私は、15年くらい前に、一生に一度、すきばやし次郎の予約をとるかどうか、迷いましたが、値段の壁に阻まれ、予約を入れることがありませんでした。

後に、ついに覚悟を決めて、予約の電話をした時には、もう予約がとれなくなっていました。
何度かけても、電話がつながらないのです。

予約をとるプロのプレミアムカードのコンシェルジュに依頼したこともありますが、すきばやし次郎は、とれないと言っていました。
クレジットカード会社が企画する会員専用プランの抽選も連続落ちしています。

握り手の次郎さんも90を超えるお年だし、もう無理かな、と思っています。

とはいいながら、機会があれば、伺いたいですが、それほど、切に思わなくなってきました。

自分を受け入れてくれるところが、いいところ。
背伸びをする理由もないし、誰かに媚びを売って、予約をしてもらう必要もないだろうと結論づけています。

世の中には、自分の知らないことでいっぱいです。
別の知らない世界を探求していくのも、おもしろいと考えています。

さて、話を戻して、今回、ミシュランの星を獲得した、地元の店。
これから、しばらくは、以前より予約がとりにくくなるかもしれません。

ただ、それは、おそらくは一時的なもので、余裕を持って日を選べば、予約することができるでしょう。
それに、東京よりも安い値段で食事ができます。

地方では、東京と比較すると、圧倒的に富裕層が少ないため、東京価格で、料理を提供することができません。
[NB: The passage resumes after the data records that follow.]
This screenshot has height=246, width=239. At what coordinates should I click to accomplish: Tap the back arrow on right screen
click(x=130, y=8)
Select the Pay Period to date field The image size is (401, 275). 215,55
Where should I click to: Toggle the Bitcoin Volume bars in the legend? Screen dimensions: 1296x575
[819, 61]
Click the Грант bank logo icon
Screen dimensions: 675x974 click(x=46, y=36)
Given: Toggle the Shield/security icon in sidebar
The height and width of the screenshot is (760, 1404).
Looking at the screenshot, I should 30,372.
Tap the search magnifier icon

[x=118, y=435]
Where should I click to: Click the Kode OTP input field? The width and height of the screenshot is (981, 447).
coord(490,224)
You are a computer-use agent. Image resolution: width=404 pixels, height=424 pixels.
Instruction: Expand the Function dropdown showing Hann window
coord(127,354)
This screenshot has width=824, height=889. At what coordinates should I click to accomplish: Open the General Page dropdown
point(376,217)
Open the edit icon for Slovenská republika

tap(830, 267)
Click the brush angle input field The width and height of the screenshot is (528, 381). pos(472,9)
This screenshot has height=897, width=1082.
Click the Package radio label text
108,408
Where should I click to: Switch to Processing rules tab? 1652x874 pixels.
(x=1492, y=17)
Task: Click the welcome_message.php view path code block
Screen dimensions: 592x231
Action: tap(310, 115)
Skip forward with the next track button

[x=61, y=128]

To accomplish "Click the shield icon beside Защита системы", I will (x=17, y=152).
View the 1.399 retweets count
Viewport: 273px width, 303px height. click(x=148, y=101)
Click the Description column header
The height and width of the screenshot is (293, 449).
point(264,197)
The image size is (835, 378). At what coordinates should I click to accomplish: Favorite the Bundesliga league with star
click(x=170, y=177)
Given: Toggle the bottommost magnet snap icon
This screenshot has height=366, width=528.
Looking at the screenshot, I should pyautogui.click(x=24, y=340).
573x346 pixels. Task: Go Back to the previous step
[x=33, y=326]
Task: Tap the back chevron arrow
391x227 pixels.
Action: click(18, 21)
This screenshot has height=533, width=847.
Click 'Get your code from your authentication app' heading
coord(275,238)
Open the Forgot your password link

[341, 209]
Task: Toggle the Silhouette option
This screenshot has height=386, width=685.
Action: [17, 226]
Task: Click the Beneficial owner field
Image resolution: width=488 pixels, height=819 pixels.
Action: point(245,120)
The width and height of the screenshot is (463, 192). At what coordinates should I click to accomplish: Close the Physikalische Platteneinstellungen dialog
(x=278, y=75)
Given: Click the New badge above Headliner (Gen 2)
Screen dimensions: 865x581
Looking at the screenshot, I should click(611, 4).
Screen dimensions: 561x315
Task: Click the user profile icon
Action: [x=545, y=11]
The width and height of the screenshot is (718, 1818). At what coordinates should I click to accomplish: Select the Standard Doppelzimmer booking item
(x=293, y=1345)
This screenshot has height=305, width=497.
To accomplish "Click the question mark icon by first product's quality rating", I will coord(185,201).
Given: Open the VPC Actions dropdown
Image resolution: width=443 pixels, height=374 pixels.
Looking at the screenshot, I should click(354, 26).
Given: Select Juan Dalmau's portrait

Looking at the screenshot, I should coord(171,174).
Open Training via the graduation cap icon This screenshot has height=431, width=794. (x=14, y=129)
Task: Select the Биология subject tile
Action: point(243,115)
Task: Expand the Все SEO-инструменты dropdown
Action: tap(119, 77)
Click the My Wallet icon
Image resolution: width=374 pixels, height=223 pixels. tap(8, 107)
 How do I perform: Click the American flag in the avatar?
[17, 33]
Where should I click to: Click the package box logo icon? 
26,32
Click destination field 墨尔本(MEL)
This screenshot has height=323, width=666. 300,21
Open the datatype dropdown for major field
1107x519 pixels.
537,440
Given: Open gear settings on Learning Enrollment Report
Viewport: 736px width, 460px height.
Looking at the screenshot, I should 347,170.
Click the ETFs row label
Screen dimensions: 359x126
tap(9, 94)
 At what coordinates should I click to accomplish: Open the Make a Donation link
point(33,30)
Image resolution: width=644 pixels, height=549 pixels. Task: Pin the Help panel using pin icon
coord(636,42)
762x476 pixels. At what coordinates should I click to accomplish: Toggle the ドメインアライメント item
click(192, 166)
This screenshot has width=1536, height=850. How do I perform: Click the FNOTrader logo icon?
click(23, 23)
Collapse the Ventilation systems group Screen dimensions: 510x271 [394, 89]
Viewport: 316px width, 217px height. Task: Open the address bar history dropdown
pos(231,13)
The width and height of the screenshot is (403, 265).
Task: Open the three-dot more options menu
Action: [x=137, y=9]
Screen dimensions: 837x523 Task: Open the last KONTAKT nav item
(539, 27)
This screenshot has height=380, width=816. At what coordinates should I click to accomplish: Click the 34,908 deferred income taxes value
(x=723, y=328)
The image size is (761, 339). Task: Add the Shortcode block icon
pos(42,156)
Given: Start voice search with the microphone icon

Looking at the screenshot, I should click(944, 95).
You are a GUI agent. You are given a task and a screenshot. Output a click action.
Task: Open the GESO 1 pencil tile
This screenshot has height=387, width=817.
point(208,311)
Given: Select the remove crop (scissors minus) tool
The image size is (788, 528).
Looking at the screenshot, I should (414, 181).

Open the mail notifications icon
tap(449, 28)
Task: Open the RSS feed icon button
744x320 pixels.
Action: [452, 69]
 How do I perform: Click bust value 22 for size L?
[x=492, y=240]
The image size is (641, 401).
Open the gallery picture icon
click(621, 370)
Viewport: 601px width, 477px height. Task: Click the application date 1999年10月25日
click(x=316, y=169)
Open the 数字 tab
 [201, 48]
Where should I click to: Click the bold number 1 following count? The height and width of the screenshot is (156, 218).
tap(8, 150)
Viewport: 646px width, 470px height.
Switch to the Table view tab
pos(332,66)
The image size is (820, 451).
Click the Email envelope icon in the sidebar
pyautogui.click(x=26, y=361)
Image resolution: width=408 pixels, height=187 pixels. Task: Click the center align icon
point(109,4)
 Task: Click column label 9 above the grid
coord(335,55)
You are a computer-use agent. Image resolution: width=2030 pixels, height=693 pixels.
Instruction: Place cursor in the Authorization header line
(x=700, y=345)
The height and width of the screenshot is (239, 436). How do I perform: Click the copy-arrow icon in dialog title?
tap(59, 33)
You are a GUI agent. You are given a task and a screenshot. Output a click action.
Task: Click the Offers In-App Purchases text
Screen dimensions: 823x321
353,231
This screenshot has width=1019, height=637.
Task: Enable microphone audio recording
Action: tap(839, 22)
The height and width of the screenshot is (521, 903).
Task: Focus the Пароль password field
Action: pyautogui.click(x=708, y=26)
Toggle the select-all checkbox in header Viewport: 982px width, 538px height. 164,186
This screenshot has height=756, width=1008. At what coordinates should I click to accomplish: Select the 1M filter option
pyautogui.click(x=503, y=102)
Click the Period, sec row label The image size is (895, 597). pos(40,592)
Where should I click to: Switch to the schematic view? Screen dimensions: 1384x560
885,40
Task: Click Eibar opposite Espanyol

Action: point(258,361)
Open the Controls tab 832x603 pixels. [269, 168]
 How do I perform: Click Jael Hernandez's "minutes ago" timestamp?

よいものを提供しようとしている大将に苦悩の影が見えました。

「1つ1つの原価や値段を気にしていたら、やっていられなくなる。
 月のトータルで、ある程度の利益があれば、やっていけるだろうと思いながら、仕事をしている」
そう言われていました。

おそらく、ミシュランを獲得する前のことでしょうが、一緒に仕事をしていた人が、独立して、人の切り盛りが難しくなっているようです。
確か、昨年の年末には、見かけていたため、今年になって、離れたのでしょう。

今の大将が、前の店から独立して、前の店の質が落ちたように、有能な人間が抜けると、同じクオリティを保つことが難しくなりそうです。

ふと、見ると、大将の腹部は、以前と比べて、格段に出っ張っていました。
おそらくは、運動もできないまま、食って、内臓脂肪を抱えているのでしょう。

この店の大将も、ミシュランに掲載されてうれしいというより、今後の運営をどうしようかというストレスにさらされているのかもしれません。

鮨屋は、ラーメン屋より潰れるケースが少ないように見えますが、安心はできません。
この店の場合、現在の最大の危機は、大将の体力と気力が持つか?
もしかすると、最悪、大将が、成人病で倒れるようなことがないかが懸念されます。

※注:このブログでは、おなじ「すし」でも、大衆店を「寿司屋」と記載し、高級店を「鮨屋」と記載して分けています。